WORK TASK:
A complete answer includes every line below with the word "Switch".

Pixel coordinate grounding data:
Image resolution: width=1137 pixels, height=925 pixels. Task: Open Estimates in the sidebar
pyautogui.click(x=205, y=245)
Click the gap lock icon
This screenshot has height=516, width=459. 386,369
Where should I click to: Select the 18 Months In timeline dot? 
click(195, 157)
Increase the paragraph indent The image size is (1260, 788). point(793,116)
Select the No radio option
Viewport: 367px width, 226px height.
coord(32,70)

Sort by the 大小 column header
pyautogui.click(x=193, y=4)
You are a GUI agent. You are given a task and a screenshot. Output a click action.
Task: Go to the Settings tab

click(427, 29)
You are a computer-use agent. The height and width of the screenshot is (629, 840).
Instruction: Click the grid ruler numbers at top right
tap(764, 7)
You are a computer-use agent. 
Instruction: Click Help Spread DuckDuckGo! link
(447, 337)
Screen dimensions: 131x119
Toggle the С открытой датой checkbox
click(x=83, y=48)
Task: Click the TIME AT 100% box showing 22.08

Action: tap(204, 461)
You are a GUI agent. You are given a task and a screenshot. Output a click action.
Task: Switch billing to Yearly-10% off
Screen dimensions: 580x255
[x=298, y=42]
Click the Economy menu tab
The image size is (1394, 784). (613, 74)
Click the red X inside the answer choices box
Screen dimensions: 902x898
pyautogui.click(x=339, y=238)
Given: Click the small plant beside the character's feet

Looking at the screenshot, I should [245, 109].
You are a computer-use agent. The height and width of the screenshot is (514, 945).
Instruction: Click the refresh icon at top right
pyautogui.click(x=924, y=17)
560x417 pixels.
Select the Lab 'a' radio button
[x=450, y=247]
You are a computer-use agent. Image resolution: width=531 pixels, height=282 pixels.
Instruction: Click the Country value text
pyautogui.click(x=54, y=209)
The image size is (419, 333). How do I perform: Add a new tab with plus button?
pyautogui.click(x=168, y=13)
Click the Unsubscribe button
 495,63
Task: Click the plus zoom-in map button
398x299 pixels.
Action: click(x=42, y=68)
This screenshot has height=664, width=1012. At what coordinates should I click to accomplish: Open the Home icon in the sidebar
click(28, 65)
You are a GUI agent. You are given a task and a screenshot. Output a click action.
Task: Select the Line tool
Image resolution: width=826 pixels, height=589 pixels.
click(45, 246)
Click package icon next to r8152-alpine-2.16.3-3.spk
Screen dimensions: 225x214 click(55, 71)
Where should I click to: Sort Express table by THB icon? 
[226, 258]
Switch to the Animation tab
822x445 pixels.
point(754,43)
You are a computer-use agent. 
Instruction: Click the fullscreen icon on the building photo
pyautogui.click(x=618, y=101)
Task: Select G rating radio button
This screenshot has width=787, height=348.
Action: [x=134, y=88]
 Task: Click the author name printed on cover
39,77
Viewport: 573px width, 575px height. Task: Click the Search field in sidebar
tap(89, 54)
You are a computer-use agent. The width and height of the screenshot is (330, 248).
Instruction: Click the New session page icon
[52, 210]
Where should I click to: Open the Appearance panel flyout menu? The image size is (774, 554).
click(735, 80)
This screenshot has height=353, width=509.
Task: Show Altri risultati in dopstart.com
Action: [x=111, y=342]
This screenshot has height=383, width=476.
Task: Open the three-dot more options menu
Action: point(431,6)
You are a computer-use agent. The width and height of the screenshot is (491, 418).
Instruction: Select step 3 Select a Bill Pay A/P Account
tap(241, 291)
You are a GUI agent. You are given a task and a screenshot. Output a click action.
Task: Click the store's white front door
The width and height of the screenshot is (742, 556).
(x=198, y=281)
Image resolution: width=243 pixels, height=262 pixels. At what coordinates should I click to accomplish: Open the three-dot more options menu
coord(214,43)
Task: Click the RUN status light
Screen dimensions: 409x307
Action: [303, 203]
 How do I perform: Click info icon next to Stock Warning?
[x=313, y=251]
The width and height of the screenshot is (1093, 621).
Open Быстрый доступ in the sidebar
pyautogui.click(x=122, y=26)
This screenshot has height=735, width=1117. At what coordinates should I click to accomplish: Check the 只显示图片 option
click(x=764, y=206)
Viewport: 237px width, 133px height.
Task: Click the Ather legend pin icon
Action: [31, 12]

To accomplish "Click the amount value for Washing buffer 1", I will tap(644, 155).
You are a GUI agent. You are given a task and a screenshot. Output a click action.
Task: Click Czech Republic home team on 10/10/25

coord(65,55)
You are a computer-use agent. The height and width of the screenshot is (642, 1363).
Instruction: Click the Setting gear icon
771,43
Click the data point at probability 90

WRITTEN SOLUTION:
Task: Switch billing to Yearly-10% off
Switch to the Animation tab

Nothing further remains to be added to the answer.